Problem statement =
What lines in the records below include the word "agent"? Return each one.

Available records =
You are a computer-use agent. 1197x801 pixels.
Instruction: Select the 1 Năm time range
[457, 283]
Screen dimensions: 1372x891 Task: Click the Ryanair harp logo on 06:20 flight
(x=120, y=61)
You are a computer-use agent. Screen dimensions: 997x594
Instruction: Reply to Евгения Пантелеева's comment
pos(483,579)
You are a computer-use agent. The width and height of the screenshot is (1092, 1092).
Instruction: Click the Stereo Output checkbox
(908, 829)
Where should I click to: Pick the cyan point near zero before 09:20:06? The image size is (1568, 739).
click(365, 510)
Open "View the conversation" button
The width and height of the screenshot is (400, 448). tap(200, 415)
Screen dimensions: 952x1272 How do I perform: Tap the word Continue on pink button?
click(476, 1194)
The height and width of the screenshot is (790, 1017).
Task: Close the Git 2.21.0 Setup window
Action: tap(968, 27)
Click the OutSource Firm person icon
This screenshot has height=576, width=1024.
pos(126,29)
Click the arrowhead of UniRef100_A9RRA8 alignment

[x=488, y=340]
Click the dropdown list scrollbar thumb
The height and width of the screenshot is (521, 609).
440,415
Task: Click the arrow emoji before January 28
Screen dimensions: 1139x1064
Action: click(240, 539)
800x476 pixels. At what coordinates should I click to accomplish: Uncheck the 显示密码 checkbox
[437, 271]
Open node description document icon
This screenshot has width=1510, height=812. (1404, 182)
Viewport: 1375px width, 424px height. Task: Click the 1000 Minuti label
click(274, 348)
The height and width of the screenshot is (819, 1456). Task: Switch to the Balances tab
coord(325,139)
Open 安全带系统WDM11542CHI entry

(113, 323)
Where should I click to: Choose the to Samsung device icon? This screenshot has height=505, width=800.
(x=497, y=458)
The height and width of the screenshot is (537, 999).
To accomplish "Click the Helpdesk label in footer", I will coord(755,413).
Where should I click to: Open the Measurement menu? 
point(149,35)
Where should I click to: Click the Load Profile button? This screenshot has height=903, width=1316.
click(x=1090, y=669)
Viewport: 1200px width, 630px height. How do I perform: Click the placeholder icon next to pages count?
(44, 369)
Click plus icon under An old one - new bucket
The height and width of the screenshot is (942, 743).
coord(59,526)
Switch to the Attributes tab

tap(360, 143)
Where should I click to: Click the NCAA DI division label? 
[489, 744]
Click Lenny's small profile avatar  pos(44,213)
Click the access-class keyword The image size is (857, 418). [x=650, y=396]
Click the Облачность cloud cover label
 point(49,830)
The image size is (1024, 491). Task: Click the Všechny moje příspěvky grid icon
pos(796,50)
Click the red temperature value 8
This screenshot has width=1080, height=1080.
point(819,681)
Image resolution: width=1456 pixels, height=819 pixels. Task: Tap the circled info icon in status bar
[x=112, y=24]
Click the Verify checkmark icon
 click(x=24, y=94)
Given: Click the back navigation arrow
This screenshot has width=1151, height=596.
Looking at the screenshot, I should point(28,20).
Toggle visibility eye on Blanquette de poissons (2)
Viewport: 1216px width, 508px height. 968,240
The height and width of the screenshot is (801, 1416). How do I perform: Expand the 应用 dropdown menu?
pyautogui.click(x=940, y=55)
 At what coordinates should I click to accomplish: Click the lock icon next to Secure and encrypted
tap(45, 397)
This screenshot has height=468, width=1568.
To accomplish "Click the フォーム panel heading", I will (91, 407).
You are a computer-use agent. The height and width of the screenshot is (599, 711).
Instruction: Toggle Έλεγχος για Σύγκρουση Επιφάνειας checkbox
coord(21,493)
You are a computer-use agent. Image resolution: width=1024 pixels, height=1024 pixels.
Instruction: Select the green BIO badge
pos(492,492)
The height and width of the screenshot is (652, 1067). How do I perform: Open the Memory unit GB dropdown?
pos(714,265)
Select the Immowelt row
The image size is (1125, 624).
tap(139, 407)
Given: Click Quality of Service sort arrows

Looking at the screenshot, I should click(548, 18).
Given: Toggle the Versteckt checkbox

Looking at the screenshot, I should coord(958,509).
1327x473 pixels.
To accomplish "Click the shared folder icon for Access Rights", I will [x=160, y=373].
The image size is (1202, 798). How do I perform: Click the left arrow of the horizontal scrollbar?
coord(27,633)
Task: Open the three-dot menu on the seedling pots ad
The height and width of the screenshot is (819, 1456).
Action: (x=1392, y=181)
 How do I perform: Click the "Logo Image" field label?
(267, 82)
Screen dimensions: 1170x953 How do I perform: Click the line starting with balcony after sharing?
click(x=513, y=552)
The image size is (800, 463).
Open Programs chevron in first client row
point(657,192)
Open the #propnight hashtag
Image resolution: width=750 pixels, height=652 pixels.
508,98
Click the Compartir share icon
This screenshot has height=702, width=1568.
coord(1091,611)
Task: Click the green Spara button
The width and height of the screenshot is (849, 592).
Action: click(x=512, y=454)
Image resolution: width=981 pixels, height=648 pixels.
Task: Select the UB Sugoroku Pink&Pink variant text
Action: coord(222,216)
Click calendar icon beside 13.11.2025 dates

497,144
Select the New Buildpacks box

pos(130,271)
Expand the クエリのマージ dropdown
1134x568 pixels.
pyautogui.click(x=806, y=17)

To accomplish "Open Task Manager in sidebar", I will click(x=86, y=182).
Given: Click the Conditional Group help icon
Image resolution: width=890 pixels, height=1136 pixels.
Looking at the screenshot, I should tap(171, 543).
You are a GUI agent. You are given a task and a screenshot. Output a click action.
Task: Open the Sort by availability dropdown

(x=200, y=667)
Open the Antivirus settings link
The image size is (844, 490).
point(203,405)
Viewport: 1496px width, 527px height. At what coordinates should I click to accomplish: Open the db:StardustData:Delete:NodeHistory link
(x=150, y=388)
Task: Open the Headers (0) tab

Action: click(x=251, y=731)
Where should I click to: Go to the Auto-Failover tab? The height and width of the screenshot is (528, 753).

Response below =
You are a computer-use agent. 1197x801 pixels.
You are a computer-use agent. Screen dimensions: 997x594
You are a computer-use agent. The width and height of the screenshot is (1092, 1092).
You are a computer-use agent. The height and width of the screenshot is (599, 711).
You are a computer-use agent. Image resolution: width=1024 pixels, height=1024 pixels.
You are a GUI agent. You are given a task and a screenshot. Output a click action.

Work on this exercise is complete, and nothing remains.